Task to complete: All lines in the records below with the word "options" must be returned.

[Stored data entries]

^^^^

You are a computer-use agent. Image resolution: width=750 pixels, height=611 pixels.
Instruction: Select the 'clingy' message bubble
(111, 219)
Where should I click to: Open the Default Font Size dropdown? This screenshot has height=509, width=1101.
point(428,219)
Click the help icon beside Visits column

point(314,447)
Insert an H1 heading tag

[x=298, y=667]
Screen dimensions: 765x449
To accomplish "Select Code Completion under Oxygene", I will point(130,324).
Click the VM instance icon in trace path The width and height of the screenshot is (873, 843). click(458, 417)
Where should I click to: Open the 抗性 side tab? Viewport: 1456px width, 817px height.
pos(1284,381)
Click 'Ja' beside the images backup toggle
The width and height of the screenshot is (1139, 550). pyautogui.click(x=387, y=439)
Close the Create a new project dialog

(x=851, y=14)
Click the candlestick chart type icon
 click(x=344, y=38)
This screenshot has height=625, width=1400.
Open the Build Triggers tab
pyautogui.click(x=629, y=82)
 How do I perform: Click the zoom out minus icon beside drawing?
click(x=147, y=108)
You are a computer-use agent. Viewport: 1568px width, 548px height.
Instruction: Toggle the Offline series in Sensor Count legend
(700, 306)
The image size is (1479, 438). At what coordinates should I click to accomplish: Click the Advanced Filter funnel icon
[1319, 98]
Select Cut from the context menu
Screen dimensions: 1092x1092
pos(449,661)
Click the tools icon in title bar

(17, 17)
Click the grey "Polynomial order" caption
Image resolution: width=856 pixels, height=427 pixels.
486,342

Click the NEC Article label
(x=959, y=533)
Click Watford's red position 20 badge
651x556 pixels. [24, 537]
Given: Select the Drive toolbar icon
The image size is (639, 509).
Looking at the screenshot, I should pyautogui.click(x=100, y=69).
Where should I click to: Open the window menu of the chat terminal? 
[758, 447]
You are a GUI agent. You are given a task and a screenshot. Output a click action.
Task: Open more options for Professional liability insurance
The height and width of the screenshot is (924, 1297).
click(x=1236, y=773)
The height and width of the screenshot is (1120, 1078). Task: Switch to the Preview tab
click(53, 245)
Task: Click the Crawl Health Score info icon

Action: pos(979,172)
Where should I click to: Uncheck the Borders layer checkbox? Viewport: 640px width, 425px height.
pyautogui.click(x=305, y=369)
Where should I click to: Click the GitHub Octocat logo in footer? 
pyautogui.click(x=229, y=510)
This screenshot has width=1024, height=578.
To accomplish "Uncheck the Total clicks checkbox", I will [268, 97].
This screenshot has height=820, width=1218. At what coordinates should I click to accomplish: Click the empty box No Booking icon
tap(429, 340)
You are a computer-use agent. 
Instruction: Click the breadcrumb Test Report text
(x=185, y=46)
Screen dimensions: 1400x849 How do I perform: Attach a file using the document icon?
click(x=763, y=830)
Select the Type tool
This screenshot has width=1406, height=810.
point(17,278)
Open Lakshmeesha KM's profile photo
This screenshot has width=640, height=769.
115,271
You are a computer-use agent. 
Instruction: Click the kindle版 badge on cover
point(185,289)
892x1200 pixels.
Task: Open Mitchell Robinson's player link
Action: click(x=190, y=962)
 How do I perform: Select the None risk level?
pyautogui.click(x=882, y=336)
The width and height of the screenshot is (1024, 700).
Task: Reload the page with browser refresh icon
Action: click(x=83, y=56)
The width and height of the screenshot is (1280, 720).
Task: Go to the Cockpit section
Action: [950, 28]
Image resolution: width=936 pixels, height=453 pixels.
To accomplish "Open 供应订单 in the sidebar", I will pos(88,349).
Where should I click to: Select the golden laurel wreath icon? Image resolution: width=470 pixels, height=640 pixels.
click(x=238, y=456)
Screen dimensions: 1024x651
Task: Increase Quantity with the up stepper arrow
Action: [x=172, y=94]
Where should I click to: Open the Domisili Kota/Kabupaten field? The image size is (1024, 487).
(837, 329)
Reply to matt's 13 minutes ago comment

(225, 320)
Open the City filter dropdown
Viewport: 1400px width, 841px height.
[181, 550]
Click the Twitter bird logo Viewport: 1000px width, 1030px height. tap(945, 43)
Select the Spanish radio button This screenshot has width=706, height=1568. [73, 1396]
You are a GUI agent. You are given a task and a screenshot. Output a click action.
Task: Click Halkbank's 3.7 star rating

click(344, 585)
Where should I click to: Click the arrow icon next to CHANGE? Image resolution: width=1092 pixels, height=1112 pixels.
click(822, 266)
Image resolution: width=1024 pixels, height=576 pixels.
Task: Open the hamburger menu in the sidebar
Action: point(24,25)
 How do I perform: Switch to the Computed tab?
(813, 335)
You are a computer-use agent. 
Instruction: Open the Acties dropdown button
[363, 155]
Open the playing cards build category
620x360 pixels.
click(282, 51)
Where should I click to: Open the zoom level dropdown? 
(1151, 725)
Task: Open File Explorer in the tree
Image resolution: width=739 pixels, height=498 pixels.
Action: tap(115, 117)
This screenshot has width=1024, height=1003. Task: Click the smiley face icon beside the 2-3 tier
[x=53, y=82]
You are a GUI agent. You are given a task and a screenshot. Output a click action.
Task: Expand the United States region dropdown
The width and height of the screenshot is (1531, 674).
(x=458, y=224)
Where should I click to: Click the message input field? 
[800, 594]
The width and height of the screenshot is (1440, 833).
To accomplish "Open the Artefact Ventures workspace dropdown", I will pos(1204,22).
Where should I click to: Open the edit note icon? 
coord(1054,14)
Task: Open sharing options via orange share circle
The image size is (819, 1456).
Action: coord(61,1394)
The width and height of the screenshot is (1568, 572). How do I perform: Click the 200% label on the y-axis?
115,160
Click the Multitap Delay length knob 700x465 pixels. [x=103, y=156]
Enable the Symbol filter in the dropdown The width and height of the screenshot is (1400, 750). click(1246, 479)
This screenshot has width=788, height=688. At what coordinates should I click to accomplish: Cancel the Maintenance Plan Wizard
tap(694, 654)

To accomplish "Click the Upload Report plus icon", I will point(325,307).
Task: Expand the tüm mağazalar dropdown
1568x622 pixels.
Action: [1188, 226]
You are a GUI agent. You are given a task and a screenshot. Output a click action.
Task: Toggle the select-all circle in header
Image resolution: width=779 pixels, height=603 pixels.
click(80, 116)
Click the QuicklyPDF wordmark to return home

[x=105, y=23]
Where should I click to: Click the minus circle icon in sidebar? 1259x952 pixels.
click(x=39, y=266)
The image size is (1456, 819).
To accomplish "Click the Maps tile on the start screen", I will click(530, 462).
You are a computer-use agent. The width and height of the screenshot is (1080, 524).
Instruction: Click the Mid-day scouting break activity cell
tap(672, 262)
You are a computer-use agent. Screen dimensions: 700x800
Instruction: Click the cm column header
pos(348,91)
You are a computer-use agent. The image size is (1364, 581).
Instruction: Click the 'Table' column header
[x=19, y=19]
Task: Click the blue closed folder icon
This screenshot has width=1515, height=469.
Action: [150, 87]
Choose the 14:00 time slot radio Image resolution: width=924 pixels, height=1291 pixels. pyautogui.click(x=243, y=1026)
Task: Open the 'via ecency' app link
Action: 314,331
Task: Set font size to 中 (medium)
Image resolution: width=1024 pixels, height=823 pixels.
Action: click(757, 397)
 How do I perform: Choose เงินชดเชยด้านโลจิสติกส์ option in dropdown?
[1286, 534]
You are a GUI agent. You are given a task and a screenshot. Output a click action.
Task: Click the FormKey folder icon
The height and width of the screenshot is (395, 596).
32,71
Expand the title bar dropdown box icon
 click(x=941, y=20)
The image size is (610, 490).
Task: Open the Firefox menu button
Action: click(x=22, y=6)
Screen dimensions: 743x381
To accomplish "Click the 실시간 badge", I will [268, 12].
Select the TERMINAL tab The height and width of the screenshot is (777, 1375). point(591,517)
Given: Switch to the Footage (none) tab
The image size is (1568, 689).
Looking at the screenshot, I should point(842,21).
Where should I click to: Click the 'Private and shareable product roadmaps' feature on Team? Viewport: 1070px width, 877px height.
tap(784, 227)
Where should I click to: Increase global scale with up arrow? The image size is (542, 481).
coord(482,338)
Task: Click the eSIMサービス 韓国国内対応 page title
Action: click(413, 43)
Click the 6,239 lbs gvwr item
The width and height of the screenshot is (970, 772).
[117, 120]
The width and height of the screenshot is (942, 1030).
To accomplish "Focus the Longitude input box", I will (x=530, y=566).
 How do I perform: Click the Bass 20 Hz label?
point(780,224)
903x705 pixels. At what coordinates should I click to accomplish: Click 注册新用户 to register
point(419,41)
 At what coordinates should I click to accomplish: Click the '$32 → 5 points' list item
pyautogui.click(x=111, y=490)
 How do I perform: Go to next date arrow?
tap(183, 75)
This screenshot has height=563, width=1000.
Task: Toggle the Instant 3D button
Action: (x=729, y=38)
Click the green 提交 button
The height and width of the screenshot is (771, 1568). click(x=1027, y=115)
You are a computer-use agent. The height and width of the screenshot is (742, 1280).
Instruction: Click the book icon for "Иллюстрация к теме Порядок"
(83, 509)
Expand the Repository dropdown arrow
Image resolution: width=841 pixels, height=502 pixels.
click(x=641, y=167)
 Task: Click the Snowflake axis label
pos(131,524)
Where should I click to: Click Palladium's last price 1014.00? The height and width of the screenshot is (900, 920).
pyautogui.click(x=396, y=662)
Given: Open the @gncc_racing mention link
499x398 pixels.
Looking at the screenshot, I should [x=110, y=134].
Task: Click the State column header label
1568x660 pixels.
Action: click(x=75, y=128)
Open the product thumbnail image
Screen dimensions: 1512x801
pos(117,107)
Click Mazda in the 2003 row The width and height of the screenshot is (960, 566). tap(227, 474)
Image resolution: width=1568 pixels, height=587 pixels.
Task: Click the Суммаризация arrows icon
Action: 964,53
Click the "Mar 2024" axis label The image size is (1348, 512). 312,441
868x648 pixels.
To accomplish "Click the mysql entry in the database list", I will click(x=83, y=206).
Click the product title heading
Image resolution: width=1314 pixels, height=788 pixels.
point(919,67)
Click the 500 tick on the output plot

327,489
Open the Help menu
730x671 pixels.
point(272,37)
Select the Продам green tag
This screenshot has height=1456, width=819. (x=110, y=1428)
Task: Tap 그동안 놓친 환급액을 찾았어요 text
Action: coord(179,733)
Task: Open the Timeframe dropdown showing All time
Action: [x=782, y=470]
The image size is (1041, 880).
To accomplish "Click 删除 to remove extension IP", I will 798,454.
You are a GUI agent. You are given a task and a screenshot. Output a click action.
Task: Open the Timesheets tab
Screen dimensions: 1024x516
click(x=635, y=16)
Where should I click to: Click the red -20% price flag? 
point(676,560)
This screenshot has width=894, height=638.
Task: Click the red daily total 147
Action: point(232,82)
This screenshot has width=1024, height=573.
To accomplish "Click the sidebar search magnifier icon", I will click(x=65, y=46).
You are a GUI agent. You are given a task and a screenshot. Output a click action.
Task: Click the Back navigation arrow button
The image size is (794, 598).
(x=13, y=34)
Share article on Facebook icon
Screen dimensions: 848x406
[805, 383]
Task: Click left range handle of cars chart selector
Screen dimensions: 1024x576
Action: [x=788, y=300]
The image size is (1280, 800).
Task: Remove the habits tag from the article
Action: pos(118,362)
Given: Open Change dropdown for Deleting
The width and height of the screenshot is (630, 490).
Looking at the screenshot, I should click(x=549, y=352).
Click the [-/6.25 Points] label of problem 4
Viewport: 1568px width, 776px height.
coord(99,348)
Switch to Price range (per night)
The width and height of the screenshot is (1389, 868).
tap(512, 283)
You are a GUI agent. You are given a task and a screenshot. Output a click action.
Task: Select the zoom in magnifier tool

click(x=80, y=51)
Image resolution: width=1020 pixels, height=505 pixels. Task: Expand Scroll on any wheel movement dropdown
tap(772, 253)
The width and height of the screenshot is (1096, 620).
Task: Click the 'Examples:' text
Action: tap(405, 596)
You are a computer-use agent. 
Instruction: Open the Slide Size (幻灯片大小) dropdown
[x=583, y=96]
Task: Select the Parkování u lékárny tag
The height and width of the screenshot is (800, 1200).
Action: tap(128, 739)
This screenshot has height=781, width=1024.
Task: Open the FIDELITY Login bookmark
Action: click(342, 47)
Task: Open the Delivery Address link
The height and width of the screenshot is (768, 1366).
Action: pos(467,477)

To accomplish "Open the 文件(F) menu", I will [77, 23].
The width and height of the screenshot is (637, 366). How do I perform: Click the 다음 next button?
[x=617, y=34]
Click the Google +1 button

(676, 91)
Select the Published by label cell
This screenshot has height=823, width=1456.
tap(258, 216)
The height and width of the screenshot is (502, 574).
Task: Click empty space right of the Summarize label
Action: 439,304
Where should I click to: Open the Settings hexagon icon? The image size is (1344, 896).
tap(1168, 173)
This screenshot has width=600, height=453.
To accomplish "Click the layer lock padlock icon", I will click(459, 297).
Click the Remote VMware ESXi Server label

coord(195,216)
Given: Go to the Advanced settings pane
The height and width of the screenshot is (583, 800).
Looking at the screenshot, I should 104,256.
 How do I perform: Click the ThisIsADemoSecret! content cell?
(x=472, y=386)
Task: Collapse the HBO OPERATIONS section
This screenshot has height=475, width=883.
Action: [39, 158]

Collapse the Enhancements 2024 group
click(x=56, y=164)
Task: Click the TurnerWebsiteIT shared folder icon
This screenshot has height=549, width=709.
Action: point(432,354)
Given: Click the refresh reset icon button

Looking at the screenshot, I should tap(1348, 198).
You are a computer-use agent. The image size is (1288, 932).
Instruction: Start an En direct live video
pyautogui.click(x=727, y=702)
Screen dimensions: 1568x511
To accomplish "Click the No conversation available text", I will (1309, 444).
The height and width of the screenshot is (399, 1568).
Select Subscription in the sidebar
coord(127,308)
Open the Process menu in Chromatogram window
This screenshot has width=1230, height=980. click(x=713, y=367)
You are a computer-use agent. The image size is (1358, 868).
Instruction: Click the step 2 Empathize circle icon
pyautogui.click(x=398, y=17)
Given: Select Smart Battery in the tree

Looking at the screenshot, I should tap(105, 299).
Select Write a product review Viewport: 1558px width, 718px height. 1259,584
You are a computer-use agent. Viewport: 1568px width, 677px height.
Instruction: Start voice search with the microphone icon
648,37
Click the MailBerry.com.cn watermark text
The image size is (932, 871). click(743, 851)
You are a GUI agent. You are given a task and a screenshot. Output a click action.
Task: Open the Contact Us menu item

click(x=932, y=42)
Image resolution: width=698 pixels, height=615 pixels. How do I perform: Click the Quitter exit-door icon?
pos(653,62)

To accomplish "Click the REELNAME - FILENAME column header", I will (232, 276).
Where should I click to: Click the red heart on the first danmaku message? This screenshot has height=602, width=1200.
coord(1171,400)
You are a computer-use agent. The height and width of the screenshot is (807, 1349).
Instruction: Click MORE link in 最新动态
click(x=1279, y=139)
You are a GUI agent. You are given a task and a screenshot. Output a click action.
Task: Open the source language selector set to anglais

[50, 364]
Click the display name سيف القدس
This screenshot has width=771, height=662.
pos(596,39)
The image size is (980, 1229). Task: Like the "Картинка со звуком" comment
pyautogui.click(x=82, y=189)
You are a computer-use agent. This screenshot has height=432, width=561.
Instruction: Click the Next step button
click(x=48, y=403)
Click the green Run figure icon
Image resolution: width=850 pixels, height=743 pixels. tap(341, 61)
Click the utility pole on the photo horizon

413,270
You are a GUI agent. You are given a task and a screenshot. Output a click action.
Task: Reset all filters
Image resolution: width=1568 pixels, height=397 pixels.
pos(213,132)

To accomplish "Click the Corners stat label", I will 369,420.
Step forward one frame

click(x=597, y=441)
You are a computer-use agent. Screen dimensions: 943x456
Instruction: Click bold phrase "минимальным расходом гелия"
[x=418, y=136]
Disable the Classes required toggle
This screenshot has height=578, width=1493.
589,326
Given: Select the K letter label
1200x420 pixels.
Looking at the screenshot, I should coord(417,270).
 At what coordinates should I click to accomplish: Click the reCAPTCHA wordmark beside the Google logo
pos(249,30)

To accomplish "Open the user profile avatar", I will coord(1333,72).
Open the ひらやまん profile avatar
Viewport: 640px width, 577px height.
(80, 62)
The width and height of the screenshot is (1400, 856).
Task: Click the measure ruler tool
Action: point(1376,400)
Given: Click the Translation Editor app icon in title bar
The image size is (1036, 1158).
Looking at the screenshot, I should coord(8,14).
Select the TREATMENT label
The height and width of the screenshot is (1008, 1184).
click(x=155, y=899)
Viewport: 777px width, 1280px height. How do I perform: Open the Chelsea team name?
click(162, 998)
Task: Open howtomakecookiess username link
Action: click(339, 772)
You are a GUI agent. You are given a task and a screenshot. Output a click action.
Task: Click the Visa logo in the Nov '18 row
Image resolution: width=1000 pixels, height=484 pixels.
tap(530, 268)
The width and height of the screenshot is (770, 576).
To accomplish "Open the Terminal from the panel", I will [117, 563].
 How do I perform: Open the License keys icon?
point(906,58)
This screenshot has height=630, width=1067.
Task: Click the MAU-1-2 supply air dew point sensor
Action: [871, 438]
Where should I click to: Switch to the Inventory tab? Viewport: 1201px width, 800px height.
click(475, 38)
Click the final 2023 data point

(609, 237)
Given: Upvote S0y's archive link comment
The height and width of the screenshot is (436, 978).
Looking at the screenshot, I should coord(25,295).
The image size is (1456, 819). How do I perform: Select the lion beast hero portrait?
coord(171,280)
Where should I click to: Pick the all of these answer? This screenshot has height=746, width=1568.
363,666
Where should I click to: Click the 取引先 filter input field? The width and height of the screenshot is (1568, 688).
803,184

^^^^

Result:
Task: Open more options for Professional liability insurance
Task: Open sharing options via orange share circle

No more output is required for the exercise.